What Time Do They Sell Beer in California: 6 AM–2 AM
In California, beer sales run from 6 AM to 2 AM — and yes, there are a few quirks like daylight saving time and stricter local rules.
In California, beer sales run from 6 AM to 2 AM — and yes, there are a few quirks like daylight saving time and stricter local rules.
Beer and every other alcoholic beverage can be sold in California between 6:00 AM and 2:00 AM every day of the week, with no exceptions for Sundays or holidays. That window is set by California Business and Professions Code Section 25631 and applies equally to bars, restaurants, grocery stores, convenience stores, and liquor stores. Selling, giving, or even knowingly buying alcohol outside those hours is a misdemeanor.
Section 25631 draws a hard line: no alcoholic beverages can be sold, given, or delivered between 2:00 AM and 6:00 AM on the same day. The law covers every type of retail license. Whether a bar holds an on-sale license (drinks consumed on-site) or a grocery store holds an off-sale license (bottles taken home), the same hours apply. There is no separate schedule for beer versus wine versus spirits, and California does not restrict Sunday sales differently from any other day of the week.1California Legislative Information.
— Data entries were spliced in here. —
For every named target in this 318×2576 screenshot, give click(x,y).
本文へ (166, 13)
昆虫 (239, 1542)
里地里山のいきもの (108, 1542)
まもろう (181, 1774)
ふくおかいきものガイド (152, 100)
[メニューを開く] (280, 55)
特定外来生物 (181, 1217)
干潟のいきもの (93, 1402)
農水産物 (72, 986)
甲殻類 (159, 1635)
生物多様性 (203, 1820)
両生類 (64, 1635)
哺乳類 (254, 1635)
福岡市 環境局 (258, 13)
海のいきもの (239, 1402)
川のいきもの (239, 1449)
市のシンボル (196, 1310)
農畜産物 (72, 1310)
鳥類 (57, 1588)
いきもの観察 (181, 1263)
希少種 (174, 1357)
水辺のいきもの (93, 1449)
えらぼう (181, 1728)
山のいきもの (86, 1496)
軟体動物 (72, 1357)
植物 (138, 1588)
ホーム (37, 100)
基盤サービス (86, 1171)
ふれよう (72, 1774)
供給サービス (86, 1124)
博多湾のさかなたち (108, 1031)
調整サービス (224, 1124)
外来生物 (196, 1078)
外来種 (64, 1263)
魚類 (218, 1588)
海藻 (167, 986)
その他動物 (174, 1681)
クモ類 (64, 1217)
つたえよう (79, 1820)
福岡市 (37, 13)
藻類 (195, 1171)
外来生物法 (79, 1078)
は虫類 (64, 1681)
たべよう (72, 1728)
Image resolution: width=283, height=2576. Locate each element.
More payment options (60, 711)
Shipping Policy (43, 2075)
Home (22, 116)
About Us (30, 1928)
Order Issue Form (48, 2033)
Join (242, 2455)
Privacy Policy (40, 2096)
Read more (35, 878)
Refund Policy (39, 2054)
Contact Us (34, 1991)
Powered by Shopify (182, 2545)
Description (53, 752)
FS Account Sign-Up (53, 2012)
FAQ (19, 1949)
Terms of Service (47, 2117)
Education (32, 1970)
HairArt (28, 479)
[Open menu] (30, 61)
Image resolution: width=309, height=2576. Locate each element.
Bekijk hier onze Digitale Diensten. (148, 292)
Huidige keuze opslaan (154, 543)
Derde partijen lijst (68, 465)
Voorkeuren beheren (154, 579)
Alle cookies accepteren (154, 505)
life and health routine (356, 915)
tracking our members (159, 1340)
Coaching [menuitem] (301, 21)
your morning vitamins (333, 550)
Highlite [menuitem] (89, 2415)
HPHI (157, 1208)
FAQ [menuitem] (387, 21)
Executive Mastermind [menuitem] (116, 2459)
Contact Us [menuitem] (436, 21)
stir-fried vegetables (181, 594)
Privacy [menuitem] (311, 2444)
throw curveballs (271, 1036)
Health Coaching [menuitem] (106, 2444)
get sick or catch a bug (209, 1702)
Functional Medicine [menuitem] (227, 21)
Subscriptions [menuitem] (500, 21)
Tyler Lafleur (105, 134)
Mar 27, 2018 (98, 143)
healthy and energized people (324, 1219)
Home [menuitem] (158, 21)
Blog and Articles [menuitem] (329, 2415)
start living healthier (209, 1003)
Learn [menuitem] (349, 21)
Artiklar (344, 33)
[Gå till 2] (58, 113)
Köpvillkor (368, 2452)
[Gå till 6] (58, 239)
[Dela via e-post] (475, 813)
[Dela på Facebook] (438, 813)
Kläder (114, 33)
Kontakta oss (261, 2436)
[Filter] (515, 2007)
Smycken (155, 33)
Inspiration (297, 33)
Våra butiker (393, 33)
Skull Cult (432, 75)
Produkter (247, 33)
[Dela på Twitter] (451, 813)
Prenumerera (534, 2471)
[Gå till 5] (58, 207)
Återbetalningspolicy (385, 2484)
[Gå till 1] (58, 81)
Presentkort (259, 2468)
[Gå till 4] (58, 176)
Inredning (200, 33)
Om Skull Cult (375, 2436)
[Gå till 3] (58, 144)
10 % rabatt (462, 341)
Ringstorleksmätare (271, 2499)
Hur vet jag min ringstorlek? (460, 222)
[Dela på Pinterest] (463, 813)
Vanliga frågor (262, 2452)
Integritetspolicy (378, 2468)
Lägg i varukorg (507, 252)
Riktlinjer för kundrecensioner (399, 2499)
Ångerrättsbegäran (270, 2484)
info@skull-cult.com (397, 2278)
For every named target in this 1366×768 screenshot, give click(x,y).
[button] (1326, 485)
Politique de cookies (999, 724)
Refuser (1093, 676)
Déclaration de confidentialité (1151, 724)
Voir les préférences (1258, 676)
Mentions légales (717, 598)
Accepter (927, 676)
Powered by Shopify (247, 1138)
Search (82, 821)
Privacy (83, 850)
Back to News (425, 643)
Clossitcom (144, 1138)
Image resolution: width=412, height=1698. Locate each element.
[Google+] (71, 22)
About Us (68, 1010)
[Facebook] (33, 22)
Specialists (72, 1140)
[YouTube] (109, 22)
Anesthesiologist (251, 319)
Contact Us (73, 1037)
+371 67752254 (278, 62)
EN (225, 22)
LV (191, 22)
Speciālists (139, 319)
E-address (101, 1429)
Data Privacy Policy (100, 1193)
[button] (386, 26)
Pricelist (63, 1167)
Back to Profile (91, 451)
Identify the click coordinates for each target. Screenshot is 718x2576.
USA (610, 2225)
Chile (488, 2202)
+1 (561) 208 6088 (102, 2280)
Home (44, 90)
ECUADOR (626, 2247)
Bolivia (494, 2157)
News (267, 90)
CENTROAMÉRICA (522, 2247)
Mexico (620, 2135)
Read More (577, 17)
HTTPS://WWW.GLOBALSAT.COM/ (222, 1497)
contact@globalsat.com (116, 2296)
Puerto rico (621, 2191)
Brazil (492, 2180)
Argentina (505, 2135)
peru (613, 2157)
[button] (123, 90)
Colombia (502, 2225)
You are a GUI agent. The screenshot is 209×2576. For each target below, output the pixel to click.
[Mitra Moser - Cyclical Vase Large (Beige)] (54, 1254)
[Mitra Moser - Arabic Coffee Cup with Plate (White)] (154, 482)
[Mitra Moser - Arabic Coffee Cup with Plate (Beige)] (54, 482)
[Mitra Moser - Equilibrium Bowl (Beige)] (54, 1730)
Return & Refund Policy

California Code Business and Professions Code 25631 – Hours of Sale and Delivery of Alcoholic Beverages
The law also targets the buyer. Knowingly purchasing alcohol during the prohibited window is itself a misdemeanor, so the responsibility runs both ways.2California Legislative Information. California Code BPC 25631 – Alcoholic Beverages
A common mistake at bars and restaurants is assuming you can keep drinking a beer you already bought after the 2:00 AM cutoff. You cannot. Section 25632 makes it a separate misdemeanor for any retail licensee or employee to allow anyone to consume alcohol on the licensed premises during hours when sales are prohibited. In practice, this means bartenders must clear drinks at closing, not just stop pouring new ones.3California Legislative Information. California Code BPC 25632 – After-Hours Consumption
On the two nights a year when clocks change, the meaning of “2:00 AM” gets confusing. California law handles it by defining 2:00 AM as exactly two hours after midnight on the night of the time change. When clocks spring forward, the bar closes at what the new clock reads as 3:00 AM, giving patrons an extra real-time hour. When clocks fall back, the bar still closes two hours after midnight, which means the repeated 2:00 AM on the turned-back clock does not grant a bonus hour.4Alcoholic Beverage Control. Hours of Sale
Violating the sales-hour rules is a misdemeanor under California law. The standard misdemeanor penalty is up to six months in county jail, a fine of up to $1,000, or both.5California Legislative Information. California Penal Code 19 – Misdemeanor Punishment
Criminal charges are only part of the picture. The California Department of Alcoholic Beverage Control can also pursue administrative action against a licensee’s liquor license. If ABC has evidence of a violation, it can file a formal complaint called an accusation. A proven accusation can lead to suspension or outright revocation of the license. For suspensions of 15 days or less, a licensee may sometimes pay a monetary fine instead of shutting down, but the amount is calculated as 50 percent of estimated gross alcohol receipts during the suspension period. Repeated violations tend to escalate quickly from warning letters to full accusations.6California Department of Alcoholic Beverage Control. Frequently Asked Questions
Ordering beer through a delivery app does not buy you extra time. The 6:00 AM to 2:00 AM restriction applies to the sale and delivery of alcohol, not just the in-store transaction. A delivery driver handing you a six-pack at 2:15 AM would put both the retailer and the delivery operation on the wrong side of BPC 25631. Most major delivery platforms in California cut off alcohol orders well before 2:00 AM to build in a buffer for transit time.1California Legislative Information. California Code Business and Professions Code 25631 – Hours of Sale and Delivery of Alcoholic Beverages
The 6:00 AM to 2:00 AM window is a state ceiling, not a floor. Cities and counties in California can impose tighter restrictions through zoning regulations and conditional use permits attached to individual liquor licenses. A city might require a particular bar or convenience store to stop selling alcohol at midnight as a condition of its operating permit, especially in residential neighborhoods or areas with a history of noise complaints. These local conditions are enforceable and override the state’s broader allowance. If you are opening a business or just want to confirm hours at a nearby store, check with both the local planning department and ABC’s online license lookup, which shows conditions attached to each license.7Department of Alcoholic Beverage Control. Department of Alcoholic Beverage Control
One detail that matters more to retailers than to shoppers: the hours for wholesale deliveries to licensed businesses are not the same as retail sales hours. Under Section 25633, manufacturers, distributors, and wholesalers can deliver to licensed premises only between 3:00 AM and 8:00 PM on weekdays, and deliveries on Sundays are prohibited entirely. This does not affect when a consumer can walk into a store and buy beer, but it explains why some smaller shops might run low on certain products toward the end of a weekend.